最後にそう言うと、ベルンハルトに拳を掲げた。

「……隊長」

驚くベルンハルトは何も言えなかった。

すぐに踵を返すと、クラウスは虫の群れへと突っ込んでいった。

ベルンハルト達はコルベットへ無事に辿り着いた。

「俺が回収された瞬間、コルベットは離陸した」

話を聞き終えたエヴァリストは、もう一度、物言わぬ墓碑に目をやった。この下にクラウスの遺体は無い。
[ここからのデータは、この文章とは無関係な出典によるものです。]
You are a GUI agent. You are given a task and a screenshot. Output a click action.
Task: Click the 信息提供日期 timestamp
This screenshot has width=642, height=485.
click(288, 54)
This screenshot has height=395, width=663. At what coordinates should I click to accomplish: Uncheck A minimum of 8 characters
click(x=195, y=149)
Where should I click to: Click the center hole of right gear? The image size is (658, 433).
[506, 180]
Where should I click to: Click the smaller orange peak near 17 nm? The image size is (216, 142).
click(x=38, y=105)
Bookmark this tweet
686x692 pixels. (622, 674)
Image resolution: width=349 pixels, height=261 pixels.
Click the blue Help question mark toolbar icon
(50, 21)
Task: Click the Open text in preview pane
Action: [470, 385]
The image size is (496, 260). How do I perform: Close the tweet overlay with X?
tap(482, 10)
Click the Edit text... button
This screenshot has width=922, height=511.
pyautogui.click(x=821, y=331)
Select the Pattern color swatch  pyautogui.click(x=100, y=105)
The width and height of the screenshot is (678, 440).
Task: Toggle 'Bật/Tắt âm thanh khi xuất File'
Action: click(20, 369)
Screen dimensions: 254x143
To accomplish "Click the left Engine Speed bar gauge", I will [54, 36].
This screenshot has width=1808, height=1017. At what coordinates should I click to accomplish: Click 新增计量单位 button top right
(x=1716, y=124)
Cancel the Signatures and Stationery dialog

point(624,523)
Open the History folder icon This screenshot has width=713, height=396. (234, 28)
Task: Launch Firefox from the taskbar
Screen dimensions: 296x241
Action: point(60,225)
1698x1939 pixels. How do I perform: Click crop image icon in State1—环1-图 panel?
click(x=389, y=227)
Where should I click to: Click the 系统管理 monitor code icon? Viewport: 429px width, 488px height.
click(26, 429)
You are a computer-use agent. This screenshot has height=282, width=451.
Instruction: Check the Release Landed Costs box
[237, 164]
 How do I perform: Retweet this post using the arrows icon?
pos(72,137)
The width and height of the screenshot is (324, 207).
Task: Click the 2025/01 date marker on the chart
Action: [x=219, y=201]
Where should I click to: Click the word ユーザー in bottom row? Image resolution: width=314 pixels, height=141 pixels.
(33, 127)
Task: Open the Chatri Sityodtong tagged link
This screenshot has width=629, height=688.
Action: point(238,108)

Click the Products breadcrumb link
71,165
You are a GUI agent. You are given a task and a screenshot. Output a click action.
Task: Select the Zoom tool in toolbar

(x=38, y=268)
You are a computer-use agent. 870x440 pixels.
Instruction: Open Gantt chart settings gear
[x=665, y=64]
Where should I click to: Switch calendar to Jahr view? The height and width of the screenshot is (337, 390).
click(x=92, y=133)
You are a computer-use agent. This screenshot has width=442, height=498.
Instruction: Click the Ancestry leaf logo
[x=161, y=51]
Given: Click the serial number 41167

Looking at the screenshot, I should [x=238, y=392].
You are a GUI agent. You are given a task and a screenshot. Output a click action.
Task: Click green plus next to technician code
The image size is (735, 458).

「俺達レジメントの戦士はいつか死ぬ。 だがそれは渦と引き替えだ」

淡々と語るベルンハルトの頬を、ようやく顔を出した朝日が照らす。

「俺達は何かを得るために生きているんじゃない。 終わらせるためにいるんだ」

エヴァリストは言葉が出てこなかった。

「覚悟が必要だ。 もし無ければ、ここから去った方がいい」

「……いいえ、自分にもあります」

「ならいい。 いつかお前達に任せられる日が来る」

そう言ってベルンハルトは去った。

朝靄は光を浴びて、黄金色の輝きを放っていた。